February 28th, 2003

flea

Hell hath no fury like ... um ... me?

It's been a strange and stressful couple of days, spent mostly with Jessica, comparing notes and figuring things out ... mostly, I figured out that I have been putting far too much energy into someone who does not deserve it, or at least has not earned it. I've learned lots of things in the last two days, most of which are not for sharing, but many small clarities. I've gained a friend and also found strength tonight that I didn't know I had. And we gave someone a taste of their own, for whatever it's worth. Petty, maybe. But dammit, I feel good about it.

So Jessica and I had quite the adventure last night, venturing first to Alta, enjoying drinkable coffee and enlightening conversation. Leaving Alta was somewhat eventful ... after they closed, off to TC's familiar patio, where we stayed for a while. We made an attempt at leaving close to midnight, but we really went for a small driving adventure and returned to TC to observe the results of our evening.

It really was a much more interesting night than it sounds, but i have to leave out the details, as they really will only make sense to three people at the most, myself included.




Don't think that I'm not strong
I'm the one to take you on
Don't underestimate me, boy
I'll make you sorry you were born

- don't know who it is. But it's on the radio all the time.




I went out this afternoon, before all this craziness, and saw Brent, my ex from way, way back, and hung out with him for a while.
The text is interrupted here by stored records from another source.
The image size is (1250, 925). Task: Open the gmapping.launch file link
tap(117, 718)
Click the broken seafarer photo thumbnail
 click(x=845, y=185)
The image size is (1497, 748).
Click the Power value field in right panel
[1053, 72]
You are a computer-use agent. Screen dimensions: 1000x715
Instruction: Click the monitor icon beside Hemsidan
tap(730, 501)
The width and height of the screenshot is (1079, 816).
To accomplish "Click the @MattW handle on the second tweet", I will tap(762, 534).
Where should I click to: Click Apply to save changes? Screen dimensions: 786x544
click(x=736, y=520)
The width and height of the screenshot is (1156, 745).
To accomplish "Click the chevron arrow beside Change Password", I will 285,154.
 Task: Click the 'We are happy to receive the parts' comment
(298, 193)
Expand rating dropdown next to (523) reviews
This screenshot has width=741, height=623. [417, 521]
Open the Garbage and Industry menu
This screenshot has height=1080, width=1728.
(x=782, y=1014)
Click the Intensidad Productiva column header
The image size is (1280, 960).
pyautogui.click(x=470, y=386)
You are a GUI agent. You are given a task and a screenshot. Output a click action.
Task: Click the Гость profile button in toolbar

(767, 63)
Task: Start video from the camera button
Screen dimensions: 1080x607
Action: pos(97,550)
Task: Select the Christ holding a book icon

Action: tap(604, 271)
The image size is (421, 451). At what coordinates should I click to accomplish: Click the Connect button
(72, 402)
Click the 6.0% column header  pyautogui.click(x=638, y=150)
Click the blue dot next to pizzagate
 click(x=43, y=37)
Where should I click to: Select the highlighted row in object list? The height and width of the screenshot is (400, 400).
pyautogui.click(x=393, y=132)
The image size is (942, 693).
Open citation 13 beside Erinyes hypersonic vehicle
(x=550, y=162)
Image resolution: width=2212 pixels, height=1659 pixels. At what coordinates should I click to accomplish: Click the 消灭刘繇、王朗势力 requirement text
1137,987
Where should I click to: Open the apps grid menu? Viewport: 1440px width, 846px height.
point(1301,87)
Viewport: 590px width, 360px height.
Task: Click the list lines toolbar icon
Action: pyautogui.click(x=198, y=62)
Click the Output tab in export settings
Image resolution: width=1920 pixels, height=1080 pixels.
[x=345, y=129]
It was interesting to talk with him since we've both grown up a lot, or a least a bit over the last few years. We talked a bit of old times, and he did something that quite surprised me. He apologized for doing so much damage to me so many years ago. He said that about two years after we broke up, he realized what an asshole he had been. That was very fulfilling to hear, coming from a person who did more damage to my psyche than my mother.

Discovered this morning: Black coffee on a painfully empty stomach is agonizing.




I feel good this morning ...

"I'm on my feet I'm on the floor I'm good to go
All I need is just to hear a song I know
I wanna always feel that part of this was mine"

A little information is a powerful thing, and I am a stronger and smarter girl today than I was yesterday. This feeling of weakness and vulnerability that I have been carrying for too much of this year does not seem to be be clouding me any longer. Pity to those who underestimate me - your loss, not mine ... I believe I will go to Marge's tonight, with the spine I think I forgot existed. Damn, I feel good.

Music and my friends get me through ...

Thanks, Jess, for enlightening me, and being honest with me ... and don't worry, I'm still not mad at you. All my anger is quite solidly directed elsewhere.